- **Exercise brief**
List every number that appears in the text on networking and women in construction, whether written in words or in digits.

- **Extract provided**
• • • • • • •
I’m in a household of two – my partner works and has been going out to work throughout – so personally, I haven’t been impacted too much, but professionally, I’ve been impacted a lot. because of the lack of networking.

The beginning of 2020 was not, in retrospect, the best time to reduce your income and set up your own consultancy because you make connections by bumping into people at events but all the networking opportunities that existed before just disappeared overnight. So, I’m looking forward to that coming back.

Statistics for gender balance in construction and major projects

According to Go Construct, – an organisation proving information about careers in construction- women make up only 14% of the construction workforce. But apparently, 37% of the new graduate entrants are women. So perhaps things are looking up – but my own experience in this space is that actually, when you get to senior levels, those numbers just drop through the floor.
• • • • • • •
- **Data records**
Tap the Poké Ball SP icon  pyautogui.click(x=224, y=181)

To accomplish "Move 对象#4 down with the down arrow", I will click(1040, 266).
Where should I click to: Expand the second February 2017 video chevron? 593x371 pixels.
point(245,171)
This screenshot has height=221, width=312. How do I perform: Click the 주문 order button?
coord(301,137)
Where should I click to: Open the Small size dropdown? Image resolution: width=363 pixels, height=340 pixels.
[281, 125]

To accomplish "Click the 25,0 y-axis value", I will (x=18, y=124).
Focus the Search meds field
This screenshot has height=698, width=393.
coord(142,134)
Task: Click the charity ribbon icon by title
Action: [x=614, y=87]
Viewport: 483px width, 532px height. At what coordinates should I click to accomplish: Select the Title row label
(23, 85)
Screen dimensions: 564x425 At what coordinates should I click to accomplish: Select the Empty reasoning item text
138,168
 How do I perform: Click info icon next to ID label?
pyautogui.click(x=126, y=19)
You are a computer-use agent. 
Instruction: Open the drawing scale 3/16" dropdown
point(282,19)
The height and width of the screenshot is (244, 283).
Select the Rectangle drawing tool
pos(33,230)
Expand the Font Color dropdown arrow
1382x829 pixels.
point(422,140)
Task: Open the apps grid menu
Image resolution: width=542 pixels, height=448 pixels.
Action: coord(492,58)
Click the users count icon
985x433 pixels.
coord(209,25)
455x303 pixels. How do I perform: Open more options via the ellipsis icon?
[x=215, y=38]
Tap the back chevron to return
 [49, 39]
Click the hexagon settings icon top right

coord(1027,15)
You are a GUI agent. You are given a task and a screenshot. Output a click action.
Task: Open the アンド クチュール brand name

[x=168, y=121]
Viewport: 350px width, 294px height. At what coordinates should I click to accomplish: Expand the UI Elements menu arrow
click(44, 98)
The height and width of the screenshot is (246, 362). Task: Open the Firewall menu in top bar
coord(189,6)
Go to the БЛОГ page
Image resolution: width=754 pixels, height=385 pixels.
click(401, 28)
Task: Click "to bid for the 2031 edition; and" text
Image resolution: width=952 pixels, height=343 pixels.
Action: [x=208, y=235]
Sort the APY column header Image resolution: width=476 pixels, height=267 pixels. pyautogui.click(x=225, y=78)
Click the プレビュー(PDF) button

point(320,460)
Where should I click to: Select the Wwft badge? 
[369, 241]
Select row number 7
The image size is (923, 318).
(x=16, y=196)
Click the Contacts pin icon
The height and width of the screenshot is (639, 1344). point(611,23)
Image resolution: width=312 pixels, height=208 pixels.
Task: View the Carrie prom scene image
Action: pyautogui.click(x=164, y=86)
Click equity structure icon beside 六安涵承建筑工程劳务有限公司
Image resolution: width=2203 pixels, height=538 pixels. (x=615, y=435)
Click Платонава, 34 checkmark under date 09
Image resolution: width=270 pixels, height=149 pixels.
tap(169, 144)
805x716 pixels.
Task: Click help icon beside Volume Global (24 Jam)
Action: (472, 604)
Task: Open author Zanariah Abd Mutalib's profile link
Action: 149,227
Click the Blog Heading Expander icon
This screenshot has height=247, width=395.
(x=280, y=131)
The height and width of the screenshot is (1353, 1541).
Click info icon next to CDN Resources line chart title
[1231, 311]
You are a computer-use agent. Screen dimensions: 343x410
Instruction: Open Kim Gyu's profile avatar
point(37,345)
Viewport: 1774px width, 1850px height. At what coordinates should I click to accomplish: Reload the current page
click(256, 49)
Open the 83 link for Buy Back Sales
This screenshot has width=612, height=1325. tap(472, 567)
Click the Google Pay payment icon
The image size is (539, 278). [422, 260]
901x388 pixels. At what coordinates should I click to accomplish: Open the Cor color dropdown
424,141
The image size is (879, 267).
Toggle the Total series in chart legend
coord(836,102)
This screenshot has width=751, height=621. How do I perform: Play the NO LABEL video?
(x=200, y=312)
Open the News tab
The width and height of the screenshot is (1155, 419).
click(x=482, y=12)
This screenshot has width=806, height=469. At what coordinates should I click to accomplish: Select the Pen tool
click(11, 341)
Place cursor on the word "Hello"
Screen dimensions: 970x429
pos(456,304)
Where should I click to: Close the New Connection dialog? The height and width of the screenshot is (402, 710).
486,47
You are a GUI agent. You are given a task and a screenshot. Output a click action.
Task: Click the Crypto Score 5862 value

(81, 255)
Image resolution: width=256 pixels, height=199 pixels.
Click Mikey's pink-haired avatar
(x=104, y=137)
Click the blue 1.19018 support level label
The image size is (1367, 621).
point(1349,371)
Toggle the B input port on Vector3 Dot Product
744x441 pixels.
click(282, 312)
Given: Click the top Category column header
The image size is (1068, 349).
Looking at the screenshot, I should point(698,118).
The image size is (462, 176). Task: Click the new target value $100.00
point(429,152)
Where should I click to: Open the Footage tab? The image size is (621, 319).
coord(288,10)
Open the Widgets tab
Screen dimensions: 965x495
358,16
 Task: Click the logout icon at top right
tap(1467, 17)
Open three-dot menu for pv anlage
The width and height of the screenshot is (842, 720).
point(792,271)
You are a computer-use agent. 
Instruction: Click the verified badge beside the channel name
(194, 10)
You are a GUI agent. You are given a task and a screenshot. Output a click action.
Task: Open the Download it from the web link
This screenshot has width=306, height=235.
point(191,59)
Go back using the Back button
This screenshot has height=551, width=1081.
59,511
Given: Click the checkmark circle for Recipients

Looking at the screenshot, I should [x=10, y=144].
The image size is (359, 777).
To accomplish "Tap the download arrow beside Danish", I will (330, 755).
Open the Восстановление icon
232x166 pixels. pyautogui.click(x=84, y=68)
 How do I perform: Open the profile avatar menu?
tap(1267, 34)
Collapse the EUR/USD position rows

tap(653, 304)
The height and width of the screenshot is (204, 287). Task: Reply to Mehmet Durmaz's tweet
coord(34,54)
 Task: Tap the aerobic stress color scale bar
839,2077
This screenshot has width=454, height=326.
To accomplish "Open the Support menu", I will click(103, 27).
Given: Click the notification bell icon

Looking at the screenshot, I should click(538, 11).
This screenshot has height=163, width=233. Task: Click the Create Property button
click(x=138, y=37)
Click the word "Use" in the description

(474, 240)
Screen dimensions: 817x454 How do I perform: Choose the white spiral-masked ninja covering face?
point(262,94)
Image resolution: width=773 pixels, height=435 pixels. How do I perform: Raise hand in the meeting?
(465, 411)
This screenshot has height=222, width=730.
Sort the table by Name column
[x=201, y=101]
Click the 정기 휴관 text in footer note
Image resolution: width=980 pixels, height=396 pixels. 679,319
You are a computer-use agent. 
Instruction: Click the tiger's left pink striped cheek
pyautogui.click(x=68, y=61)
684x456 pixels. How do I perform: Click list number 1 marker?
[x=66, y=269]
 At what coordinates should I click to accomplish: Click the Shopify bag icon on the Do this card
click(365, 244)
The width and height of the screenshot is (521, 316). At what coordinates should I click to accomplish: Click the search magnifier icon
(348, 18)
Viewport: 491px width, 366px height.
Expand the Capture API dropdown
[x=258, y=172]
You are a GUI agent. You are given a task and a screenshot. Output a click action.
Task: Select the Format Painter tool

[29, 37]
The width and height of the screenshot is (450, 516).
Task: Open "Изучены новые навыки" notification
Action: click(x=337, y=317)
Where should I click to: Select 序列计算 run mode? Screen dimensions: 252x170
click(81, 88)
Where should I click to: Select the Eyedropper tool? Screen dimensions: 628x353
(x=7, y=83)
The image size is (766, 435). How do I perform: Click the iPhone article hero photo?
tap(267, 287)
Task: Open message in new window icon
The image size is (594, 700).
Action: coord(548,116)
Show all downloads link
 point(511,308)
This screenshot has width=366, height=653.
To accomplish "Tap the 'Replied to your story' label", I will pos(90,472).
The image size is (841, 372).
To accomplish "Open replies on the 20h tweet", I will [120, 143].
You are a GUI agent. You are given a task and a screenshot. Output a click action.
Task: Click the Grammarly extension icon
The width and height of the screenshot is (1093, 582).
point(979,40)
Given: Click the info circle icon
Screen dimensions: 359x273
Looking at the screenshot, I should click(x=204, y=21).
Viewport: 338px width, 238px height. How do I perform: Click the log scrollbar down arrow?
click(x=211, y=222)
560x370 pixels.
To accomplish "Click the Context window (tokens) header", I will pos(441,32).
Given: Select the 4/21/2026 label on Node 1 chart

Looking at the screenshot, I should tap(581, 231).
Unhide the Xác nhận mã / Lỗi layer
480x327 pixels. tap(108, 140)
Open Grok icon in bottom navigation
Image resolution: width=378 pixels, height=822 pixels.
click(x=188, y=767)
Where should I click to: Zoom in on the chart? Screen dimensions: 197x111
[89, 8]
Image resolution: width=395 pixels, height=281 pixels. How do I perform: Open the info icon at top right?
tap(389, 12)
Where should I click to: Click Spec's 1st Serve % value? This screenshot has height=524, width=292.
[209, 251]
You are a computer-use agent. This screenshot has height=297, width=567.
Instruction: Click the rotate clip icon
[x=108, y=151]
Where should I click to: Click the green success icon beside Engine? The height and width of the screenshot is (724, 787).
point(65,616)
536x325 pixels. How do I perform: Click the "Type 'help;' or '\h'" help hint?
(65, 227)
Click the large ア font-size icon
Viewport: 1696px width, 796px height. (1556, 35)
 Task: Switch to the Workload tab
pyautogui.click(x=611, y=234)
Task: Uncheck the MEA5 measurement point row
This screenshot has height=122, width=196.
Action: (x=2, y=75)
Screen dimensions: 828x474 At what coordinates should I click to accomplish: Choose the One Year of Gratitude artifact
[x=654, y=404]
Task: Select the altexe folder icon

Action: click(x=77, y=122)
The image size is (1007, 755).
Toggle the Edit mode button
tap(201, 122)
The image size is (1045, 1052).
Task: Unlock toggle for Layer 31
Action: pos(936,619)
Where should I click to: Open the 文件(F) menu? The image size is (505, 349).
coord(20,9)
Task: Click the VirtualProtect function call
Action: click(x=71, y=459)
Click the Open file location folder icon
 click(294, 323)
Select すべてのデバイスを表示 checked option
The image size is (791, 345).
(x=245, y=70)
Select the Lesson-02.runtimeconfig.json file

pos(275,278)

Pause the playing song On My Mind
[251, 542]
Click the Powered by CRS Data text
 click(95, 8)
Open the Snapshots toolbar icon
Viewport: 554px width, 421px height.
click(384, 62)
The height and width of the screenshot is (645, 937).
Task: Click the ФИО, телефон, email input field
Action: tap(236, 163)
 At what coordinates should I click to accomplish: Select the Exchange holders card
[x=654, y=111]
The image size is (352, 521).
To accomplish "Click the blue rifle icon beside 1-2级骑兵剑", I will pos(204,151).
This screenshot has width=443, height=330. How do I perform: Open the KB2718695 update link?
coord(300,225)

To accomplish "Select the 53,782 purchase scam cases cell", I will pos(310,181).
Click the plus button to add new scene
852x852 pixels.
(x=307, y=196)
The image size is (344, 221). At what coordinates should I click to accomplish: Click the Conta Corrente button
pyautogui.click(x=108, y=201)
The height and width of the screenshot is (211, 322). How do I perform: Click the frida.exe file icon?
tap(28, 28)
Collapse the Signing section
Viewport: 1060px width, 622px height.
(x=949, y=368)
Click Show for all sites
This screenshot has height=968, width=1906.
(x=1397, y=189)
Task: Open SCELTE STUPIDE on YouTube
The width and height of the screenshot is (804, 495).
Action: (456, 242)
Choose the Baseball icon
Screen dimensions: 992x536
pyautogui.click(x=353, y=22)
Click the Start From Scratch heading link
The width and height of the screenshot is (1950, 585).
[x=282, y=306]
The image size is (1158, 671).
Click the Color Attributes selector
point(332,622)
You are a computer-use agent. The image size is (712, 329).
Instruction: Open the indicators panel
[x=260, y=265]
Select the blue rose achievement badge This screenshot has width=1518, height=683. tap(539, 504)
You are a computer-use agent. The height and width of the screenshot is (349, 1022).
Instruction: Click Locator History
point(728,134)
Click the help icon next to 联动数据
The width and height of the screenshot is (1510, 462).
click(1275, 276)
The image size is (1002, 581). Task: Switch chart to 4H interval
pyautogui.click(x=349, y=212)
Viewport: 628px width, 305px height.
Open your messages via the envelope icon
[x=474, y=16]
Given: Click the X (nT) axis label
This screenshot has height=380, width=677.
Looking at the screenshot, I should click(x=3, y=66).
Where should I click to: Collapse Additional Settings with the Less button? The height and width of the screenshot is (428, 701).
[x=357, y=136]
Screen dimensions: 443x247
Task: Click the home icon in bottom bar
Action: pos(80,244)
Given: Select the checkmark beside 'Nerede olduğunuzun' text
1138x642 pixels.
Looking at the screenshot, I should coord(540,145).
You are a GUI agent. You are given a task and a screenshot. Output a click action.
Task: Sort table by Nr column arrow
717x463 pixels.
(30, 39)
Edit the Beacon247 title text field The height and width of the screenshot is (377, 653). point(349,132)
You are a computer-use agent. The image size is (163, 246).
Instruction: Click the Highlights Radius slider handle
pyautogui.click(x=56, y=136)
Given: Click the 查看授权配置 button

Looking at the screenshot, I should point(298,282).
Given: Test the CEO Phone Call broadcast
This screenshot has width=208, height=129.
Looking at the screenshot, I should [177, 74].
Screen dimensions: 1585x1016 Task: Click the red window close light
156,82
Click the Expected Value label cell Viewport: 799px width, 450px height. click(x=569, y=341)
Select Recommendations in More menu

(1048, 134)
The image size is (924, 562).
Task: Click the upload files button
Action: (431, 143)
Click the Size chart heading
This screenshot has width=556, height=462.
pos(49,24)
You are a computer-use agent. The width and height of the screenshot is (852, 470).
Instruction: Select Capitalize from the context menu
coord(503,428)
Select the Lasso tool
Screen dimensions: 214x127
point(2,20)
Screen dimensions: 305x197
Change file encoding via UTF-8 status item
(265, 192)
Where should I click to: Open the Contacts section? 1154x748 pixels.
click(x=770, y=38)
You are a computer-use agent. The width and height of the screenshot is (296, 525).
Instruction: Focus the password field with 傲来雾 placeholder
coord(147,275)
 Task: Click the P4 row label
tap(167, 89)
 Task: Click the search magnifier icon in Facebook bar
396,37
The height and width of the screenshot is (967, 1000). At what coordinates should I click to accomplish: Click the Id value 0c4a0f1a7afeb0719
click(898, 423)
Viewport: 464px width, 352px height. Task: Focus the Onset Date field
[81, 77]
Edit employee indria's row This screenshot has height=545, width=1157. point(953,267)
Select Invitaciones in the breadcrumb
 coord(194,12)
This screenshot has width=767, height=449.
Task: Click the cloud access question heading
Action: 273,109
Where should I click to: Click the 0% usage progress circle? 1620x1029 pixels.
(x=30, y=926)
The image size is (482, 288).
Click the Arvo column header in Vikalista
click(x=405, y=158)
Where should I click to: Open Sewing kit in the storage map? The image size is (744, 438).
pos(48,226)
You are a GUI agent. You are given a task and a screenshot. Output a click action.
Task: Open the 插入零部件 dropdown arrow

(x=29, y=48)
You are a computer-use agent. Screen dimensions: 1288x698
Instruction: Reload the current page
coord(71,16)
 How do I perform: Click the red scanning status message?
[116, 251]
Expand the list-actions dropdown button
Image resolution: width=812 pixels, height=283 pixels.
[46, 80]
• • • • • • •
- **Exercise output**
two, 2020, 14%, 37%